Work request —
In the entries below, how many lines contain the word "label"? State the number and nothing more.

(Dataset items)

- Opening Delimiter -

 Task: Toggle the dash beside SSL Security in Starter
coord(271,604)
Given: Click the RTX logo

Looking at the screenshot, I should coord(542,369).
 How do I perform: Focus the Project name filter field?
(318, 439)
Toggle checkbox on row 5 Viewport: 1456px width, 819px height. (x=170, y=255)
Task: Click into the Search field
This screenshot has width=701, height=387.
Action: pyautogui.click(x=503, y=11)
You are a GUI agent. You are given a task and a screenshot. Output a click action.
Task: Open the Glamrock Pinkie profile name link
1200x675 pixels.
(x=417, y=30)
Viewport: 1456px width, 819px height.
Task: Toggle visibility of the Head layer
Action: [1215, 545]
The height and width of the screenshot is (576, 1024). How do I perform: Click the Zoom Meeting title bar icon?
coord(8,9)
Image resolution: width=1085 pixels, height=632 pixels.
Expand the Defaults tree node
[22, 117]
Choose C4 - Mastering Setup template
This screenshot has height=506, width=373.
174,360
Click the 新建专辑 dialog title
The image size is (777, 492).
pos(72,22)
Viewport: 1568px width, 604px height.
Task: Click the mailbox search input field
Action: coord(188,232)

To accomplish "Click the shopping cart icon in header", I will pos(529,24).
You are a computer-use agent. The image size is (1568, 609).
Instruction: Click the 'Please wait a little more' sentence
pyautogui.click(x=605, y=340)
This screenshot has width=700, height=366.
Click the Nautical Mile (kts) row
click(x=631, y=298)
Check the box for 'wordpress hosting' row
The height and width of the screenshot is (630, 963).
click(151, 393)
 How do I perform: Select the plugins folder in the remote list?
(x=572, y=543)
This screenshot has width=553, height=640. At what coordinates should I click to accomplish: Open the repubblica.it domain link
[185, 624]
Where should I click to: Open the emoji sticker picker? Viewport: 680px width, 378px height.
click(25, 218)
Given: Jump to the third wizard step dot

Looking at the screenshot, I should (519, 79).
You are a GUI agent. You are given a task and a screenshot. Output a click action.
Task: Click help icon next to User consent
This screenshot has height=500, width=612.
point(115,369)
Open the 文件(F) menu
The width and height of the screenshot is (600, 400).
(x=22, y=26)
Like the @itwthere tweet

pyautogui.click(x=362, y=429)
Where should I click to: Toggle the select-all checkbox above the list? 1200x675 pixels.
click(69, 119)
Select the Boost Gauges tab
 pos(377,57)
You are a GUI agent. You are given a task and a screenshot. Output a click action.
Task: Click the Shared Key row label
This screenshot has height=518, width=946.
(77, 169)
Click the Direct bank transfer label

- Closing Delimiter -

Result —
2